Answer

**step1** Understanding the problem

The problem asks us to find the domain of a given relation. A relation is a set of ordered pairs, where each pair has a first number and a second number. The domain of a relation is the collection of all the first numbers from these ordered pairs.

**step2** Identifying the ordered pairs

The given relation is a set of ordered pairs: $$ \{ (-3,0),(0,-2),(1,1),(0,3)\} $$
The ordered pairs are:
1. $$(-3, 0)$$
2. $$(0, -2)$$
3. $$(1, 1)$$
4. $$(0, 3)$$.

**step3** Extracting the first numbers

For each ordered pair, we will identify the first number:
1. From the pair $$(-3, 0)$$, the first number is -3.
2. From the pair $$(0, -2)$$, the first number is 0.
3. From the pair $$(1, 1)$$, the first number is 1.
4. From the pair $$(0, 3)$$, the first number is 0.
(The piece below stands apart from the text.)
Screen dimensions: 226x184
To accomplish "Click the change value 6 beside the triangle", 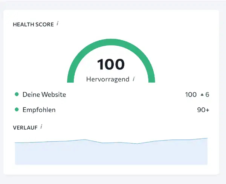I will tap(207, 95).
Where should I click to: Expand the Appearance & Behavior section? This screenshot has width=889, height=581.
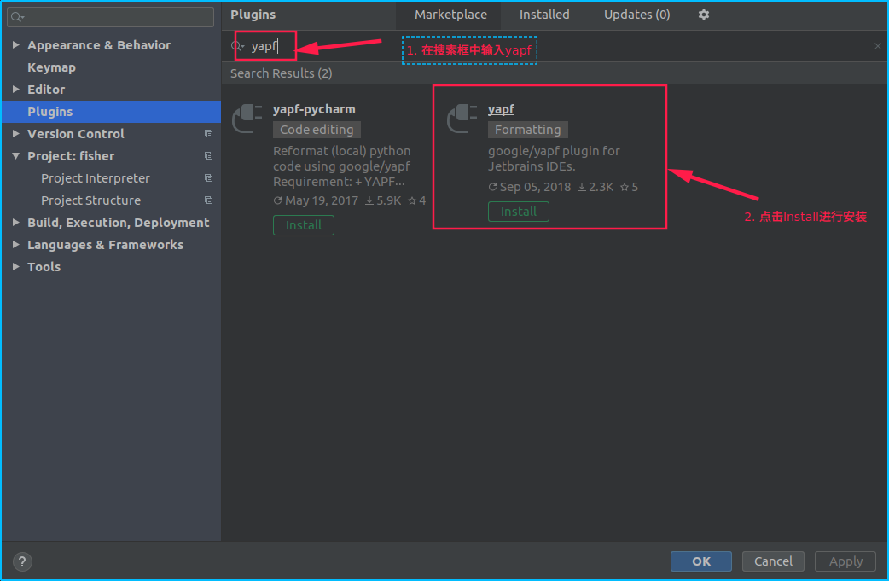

**step4** Forming the domain

The collection of all the first numbers we found is -3, 0, 1, and 0. When we list the elements of a set, we only include unique values. So, if a number appears more than once, we only list it one time.
The unique first numbers are -3, 0, and 1.
Therefore, the domain of the given relation is the set $$ \{ -3, 0, 1 \} $$.